* **Aim of the task**:
Exactly reproduce the line containing "Instruction: Click the Multiplier" together with every line after it, through the end of the entries, and give nothing more.

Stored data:

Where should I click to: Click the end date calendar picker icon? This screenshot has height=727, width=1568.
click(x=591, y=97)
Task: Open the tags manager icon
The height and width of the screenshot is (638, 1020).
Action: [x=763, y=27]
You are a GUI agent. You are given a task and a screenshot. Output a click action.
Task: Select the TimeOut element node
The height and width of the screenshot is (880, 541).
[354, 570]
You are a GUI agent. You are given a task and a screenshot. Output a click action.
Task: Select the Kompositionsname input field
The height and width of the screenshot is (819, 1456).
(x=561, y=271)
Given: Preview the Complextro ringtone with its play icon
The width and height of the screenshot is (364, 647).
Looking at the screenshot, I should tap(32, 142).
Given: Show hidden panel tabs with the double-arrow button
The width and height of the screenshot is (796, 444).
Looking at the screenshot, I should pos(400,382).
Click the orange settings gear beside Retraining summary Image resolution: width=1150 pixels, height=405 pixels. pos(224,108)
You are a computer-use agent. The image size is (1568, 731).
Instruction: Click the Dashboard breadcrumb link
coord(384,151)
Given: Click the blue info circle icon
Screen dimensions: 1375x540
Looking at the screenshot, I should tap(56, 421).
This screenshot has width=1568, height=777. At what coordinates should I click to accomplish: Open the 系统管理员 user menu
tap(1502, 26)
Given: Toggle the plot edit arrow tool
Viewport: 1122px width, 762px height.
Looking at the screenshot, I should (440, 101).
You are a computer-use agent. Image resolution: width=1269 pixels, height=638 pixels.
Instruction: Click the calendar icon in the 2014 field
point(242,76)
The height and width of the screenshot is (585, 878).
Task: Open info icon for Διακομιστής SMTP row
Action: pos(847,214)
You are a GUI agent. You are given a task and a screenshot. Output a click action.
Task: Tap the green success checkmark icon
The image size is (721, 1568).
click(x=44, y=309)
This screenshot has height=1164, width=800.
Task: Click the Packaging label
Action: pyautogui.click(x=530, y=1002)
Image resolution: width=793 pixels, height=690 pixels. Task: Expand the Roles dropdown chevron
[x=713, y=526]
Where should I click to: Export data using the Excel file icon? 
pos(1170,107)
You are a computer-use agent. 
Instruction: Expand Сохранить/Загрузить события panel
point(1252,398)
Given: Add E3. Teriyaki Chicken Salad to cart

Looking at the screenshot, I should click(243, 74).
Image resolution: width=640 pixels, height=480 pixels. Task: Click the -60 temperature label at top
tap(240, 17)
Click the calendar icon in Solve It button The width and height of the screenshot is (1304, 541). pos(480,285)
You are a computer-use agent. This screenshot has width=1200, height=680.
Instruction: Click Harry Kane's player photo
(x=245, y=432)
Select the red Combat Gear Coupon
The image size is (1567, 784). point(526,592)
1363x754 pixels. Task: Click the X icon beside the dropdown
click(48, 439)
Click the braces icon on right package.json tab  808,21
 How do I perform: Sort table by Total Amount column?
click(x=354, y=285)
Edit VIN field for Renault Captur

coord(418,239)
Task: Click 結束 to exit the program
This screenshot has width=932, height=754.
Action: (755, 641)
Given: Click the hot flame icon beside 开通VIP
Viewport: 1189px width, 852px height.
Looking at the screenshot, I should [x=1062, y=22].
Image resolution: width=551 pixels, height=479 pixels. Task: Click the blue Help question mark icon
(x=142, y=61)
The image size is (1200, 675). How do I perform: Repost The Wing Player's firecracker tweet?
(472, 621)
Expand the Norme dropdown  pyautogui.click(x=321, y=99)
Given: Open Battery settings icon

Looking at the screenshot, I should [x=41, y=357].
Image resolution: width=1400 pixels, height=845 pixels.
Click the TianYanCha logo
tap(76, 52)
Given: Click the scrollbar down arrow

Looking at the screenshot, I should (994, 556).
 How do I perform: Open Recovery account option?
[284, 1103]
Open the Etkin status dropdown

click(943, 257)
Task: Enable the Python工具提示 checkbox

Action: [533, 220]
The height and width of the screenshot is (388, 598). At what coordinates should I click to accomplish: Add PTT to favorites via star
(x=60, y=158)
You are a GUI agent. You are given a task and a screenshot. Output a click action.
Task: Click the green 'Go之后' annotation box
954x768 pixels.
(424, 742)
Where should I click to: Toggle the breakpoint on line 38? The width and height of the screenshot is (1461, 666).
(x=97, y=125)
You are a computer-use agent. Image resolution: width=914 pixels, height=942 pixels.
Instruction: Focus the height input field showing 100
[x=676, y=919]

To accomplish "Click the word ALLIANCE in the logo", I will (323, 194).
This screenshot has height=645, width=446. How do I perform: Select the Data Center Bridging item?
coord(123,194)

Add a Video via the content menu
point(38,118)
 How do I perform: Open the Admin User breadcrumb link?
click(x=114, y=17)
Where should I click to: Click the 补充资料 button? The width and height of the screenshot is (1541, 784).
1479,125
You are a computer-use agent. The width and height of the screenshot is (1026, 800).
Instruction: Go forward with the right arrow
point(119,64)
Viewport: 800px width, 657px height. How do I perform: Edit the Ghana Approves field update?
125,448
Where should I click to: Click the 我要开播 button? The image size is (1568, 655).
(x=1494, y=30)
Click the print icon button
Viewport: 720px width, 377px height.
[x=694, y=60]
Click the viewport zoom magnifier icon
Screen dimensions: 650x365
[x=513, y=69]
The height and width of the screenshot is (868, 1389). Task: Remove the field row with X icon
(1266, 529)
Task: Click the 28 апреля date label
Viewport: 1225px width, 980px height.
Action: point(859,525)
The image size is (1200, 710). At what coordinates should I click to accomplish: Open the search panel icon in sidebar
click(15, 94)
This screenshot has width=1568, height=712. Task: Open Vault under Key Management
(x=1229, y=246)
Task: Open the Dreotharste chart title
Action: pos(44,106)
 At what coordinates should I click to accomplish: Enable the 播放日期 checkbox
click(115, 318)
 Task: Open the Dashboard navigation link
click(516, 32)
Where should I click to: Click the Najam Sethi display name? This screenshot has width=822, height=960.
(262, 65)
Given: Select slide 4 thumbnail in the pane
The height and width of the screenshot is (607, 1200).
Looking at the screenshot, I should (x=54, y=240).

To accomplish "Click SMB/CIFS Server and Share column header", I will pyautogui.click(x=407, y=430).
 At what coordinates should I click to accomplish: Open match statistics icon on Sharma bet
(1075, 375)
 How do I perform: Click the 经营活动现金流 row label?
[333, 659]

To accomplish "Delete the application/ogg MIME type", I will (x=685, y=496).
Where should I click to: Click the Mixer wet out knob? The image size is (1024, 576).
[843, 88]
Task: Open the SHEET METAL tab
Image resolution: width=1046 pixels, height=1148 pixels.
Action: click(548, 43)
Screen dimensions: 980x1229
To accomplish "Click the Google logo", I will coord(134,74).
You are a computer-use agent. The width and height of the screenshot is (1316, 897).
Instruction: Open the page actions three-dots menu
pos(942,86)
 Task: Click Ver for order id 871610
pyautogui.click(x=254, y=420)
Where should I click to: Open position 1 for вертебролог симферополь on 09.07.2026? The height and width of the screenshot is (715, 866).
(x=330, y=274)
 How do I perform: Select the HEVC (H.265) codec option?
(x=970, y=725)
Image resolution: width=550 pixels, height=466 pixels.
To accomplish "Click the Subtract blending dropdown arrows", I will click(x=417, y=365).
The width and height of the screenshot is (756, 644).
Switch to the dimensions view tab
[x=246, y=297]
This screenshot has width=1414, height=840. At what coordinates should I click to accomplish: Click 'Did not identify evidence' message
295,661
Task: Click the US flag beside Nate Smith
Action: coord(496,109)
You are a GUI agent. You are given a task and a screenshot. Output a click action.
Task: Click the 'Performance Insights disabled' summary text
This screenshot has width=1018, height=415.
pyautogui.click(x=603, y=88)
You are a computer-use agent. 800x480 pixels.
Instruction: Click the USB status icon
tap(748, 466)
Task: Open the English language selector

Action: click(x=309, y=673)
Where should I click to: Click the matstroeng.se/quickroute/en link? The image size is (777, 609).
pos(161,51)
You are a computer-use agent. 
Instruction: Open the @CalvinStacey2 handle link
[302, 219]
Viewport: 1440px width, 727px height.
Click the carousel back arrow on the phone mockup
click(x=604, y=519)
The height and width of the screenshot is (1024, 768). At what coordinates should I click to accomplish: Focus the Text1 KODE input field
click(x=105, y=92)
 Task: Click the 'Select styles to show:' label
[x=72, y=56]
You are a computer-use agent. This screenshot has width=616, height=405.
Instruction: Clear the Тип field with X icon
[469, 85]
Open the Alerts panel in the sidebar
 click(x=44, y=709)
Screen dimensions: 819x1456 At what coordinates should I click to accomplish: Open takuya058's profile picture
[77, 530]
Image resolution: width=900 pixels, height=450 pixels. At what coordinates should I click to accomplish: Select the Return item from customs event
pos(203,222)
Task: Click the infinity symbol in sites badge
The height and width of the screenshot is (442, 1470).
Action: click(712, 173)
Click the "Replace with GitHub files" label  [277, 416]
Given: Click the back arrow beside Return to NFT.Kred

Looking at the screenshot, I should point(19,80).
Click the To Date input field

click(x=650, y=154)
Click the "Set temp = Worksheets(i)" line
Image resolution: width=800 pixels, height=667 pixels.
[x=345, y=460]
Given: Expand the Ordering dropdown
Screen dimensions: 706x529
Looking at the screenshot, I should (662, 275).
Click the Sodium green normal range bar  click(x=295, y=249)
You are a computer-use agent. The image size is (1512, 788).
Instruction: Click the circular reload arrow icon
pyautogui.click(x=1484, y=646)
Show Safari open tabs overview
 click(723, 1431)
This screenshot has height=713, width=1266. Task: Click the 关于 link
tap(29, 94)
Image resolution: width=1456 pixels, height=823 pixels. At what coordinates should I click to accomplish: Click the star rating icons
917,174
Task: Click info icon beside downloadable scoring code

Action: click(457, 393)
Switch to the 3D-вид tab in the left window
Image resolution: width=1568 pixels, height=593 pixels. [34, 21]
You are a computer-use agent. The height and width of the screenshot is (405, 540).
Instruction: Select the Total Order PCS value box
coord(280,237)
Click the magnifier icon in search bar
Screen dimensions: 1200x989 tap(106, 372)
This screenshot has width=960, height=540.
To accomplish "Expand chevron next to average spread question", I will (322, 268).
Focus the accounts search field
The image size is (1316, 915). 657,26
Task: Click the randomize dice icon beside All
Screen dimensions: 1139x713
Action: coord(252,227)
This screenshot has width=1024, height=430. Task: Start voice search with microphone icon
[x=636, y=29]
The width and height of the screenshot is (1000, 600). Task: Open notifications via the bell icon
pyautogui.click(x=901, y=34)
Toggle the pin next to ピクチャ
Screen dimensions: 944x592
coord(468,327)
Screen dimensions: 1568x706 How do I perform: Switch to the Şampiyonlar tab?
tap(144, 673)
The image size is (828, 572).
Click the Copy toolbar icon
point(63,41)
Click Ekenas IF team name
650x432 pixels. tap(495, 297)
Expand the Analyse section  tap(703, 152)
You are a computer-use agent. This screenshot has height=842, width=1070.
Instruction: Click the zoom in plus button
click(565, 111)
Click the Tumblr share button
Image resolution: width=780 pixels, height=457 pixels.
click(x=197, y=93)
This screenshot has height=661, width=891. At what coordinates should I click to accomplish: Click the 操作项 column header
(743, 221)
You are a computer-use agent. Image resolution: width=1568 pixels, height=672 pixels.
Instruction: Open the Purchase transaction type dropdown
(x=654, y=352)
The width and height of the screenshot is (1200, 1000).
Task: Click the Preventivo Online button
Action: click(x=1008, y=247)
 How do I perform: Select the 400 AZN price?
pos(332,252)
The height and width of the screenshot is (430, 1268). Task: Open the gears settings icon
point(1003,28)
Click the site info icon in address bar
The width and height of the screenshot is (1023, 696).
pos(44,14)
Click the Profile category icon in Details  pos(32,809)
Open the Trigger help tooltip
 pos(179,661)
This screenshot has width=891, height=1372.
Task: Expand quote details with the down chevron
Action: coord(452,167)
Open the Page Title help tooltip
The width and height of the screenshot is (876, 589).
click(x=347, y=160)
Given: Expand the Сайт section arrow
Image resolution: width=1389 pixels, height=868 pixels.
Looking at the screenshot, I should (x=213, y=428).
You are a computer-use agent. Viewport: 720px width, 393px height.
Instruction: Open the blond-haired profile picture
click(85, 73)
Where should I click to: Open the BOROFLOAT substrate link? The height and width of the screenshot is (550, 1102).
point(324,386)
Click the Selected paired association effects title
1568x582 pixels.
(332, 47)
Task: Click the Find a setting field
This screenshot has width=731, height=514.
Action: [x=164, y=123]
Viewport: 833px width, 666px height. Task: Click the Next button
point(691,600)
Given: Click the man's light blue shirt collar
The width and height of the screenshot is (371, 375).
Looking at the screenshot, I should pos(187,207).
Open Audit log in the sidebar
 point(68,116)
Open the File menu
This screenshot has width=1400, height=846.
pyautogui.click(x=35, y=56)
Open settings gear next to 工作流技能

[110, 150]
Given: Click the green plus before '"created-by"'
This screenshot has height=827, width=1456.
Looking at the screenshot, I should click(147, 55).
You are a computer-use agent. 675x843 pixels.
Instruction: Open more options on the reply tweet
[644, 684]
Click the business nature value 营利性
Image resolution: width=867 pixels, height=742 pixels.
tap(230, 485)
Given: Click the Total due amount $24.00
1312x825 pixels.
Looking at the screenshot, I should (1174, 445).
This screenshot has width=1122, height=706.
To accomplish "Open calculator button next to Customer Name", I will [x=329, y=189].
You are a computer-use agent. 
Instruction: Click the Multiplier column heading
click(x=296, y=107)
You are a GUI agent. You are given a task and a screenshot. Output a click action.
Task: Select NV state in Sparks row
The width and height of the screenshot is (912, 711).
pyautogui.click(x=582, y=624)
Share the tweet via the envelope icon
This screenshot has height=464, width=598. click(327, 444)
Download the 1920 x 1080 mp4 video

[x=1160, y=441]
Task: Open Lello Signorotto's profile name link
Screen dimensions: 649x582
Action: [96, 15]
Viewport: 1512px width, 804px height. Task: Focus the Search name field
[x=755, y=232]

* **Exercise answer**:
Instruction: Click the Multiplier column heading
click(x=296, y=107)
You are a GUI agent. You are given a task and a screenshot. Output a click action.
Task: Select NV state in Sparks row
The width and height of the screenshot is (912, 711).
pyautogui.click(x=582, y=624)
Share the tweet via the envelope icon
This screenshot has height=464, width=598. click(327, 444)
Download the 1920 x 1080 mp4 video

[x=1160, y=441]
Task: Open Lello Signorotto's profile name link
Screen dimensions: 649x582
Action: [96, 15]
Viewport: 1512px width, 804px height. Task: Focus the Search name field
[x=755, y=232]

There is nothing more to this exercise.